▼

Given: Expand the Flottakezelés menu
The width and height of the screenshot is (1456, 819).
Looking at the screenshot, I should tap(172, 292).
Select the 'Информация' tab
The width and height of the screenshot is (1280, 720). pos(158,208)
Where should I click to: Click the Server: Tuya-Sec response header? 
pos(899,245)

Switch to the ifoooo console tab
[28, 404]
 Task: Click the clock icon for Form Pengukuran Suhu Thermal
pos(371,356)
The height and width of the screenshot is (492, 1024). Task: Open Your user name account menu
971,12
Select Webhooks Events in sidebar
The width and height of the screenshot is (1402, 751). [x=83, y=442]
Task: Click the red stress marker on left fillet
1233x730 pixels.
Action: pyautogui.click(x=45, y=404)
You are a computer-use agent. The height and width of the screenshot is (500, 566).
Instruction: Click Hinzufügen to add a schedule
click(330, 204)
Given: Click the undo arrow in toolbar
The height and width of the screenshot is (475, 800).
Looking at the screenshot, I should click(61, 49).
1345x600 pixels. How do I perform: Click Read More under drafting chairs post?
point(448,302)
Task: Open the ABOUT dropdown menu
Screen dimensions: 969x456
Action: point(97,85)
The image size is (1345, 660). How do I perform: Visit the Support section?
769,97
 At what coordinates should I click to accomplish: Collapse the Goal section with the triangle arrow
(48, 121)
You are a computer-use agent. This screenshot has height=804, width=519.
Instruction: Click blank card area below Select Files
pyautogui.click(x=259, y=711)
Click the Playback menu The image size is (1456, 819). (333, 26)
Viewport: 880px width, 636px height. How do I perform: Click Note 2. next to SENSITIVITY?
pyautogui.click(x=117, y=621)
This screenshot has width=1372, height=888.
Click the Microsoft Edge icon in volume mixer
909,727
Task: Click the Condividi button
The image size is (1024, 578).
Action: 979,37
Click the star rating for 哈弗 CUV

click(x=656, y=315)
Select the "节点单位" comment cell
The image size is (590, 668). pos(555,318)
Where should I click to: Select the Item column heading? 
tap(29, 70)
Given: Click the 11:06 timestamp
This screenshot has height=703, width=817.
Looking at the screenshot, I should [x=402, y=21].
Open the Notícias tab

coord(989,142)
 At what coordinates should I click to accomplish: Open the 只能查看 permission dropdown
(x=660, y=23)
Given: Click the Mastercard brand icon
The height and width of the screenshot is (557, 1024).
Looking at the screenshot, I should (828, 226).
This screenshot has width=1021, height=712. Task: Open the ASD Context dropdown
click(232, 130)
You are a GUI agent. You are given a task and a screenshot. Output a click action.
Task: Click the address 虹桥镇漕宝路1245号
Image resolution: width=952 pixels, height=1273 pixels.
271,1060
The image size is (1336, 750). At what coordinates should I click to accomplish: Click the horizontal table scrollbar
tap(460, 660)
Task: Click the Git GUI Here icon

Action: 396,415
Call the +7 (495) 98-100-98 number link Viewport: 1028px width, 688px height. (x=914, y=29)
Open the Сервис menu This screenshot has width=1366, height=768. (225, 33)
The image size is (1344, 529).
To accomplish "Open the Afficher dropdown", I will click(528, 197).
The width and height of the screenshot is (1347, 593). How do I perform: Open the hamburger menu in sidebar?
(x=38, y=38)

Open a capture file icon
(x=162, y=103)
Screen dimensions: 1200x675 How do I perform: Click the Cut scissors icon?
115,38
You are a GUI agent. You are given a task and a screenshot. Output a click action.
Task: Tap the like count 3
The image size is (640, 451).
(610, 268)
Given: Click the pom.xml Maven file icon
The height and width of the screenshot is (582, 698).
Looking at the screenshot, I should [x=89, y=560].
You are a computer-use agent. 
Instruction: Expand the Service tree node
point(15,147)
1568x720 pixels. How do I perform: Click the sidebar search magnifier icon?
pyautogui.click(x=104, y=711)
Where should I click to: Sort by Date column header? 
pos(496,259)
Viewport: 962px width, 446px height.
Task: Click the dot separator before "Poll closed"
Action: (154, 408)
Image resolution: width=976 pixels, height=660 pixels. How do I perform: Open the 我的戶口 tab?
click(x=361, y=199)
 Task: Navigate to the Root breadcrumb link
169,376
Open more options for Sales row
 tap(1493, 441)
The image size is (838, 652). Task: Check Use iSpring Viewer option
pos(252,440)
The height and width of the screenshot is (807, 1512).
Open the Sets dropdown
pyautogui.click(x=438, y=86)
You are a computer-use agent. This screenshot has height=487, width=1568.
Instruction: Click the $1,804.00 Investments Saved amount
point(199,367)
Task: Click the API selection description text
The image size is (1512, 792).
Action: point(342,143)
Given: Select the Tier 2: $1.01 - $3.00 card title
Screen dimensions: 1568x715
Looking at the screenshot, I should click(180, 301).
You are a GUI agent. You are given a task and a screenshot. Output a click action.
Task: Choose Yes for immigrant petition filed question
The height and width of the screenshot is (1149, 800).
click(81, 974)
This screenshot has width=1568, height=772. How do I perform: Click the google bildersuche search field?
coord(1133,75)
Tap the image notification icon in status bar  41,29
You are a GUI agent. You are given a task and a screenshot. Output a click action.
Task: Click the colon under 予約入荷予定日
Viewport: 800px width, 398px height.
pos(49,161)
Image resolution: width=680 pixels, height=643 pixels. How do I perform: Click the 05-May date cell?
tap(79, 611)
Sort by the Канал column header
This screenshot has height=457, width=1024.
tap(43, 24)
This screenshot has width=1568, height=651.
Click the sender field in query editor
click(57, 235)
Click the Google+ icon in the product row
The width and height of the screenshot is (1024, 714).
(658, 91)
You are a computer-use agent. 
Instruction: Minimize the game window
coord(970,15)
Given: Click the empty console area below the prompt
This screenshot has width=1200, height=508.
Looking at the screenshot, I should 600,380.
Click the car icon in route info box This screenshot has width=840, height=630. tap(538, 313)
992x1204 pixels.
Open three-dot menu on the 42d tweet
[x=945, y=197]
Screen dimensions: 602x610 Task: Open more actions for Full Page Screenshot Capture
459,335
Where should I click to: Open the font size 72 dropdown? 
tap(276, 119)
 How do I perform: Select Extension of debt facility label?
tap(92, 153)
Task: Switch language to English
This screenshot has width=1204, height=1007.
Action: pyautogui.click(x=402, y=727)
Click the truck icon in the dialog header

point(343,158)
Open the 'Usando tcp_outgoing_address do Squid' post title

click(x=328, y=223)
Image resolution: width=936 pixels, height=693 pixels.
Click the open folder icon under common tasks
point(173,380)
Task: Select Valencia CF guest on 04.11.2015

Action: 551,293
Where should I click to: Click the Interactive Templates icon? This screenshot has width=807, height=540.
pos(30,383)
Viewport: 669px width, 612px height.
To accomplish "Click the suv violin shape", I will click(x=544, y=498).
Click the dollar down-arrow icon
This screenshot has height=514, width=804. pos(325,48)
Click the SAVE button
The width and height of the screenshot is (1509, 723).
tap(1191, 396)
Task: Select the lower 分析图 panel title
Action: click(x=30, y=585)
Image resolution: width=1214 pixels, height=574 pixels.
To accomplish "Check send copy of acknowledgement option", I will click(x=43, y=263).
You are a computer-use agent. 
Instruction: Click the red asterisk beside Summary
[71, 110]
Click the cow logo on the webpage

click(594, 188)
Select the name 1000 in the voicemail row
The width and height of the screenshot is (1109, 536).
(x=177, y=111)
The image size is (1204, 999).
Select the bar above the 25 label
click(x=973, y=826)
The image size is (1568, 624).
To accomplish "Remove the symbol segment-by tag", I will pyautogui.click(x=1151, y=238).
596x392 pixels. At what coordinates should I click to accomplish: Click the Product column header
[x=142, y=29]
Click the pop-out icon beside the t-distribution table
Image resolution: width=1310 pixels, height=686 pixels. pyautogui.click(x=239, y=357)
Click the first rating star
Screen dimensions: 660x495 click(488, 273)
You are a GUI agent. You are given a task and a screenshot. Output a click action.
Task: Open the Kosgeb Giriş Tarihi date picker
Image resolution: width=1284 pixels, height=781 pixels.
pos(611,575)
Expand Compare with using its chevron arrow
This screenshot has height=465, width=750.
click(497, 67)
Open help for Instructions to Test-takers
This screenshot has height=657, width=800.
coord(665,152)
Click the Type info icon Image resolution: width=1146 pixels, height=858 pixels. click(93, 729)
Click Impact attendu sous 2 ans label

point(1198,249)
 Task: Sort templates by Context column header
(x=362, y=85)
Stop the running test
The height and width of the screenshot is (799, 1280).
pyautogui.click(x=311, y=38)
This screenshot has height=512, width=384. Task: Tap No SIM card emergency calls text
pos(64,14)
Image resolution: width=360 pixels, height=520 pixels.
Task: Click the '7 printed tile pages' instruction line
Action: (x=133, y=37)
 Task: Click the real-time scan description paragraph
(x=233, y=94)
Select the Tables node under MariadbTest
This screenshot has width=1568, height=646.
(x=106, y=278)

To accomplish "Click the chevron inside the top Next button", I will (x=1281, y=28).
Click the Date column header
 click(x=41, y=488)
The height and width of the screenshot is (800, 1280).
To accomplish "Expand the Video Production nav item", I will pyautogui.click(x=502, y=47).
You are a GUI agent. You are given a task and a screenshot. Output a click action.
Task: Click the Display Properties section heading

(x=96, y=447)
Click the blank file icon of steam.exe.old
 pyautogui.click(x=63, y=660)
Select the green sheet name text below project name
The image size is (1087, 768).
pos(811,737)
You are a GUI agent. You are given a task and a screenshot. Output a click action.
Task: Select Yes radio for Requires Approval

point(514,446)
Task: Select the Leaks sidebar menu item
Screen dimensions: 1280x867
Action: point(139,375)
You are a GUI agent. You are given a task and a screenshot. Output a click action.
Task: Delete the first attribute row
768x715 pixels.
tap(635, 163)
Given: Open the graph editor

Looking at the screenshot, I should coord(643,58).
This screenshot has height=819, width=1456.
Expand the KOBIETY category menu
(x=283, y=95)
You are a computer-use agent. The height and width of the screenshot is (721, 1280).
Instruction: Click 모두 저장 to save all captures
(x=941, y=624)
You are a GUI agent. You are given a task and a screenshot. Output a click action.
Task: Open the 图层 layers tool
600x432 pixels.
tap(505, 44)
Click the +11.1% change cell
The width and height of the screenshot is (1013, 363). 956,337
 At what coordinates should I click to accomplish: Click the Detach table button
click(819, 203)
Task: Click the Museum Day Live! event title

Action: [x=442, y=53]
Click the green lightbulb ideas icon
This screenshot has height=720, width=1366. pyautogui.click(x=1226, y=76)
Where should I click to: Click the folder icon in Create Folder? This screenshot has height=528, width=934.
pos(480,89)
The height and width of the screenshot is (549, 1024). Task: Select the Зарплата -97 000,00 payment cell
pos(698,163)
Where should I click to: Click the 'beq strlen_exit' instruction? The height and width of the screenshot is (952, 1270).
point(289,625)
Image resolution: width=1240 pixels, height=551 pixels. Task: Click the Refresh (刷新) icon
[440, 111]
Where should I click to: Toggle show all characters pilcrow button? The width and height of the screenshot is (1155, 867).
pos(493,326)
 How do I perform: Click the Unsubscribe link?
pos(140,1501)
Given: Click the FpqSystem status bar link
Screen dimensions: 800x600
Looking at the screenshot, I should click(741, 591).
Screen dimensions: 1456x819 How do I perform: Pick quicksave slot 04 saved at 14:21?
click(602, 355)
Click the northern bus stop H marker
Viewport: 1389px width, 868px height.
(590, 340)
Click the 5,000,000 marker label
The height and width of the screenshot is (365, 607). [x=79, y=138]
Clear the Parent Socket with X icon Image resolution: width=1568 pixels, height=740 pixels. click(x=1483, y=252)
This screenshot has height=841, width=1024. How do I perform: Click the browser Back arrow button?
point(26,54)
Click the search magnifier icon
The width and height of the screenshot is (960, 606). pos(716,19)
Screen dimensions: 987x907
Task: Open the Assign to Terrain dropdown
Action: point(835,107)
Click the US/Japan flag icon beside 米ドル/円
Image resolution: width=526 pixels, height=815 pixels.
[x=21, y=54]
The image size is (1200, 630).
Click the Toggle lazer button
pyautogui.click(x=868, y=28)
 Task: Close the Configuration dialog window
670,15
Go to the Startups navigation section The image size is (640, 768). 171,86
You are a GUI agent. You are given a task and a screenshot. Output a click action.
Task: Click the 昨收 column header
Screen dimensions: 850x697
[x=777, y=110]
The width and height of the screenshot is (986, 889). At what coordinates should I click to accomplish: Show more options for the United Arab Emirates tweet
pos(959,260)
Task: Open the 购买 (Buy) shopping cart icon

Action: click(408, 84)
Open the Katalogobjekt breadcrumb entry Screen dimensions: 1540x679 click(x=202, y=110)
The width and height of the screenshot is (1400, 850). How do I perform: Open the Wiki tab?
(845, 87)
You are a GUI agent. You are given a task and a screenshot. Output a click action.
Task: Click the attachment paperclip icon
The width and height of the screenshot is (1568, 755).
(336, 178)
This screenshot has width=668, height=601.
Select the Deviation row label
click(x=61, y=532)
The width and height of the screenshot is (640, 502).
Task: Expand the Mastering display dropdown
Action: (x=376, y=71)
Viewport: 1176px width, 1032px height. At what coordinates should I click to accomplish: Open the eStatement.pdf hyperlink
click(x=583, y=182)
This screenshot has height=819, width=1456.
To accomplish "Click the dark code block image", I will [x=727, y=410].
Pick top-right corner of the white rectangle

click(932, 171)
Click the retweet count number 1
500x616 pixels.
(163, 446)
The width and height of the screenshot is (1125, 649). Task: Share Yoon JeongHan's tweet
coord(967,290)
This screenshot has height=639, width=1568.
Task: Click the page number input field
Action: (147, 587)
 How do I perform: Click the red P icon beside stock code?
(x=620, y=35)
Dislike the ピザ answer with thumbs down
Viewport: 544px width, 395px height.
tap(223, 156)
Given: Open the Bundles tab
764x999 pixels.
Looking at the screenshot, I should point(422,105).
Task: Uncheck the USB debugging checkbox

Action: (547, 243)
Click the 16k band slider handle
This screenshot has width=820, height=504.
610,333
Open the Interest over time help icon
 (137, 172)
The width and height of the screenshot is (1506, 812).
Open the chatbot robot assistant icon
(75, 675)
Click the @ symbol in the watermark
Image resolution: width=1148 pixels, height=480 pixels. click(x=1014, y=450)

▲

# TASK STATEMENT
What is the number of lines in the preceding entries that hold the string "computer"? Give it alone.

# EXPECTED ANSWER
7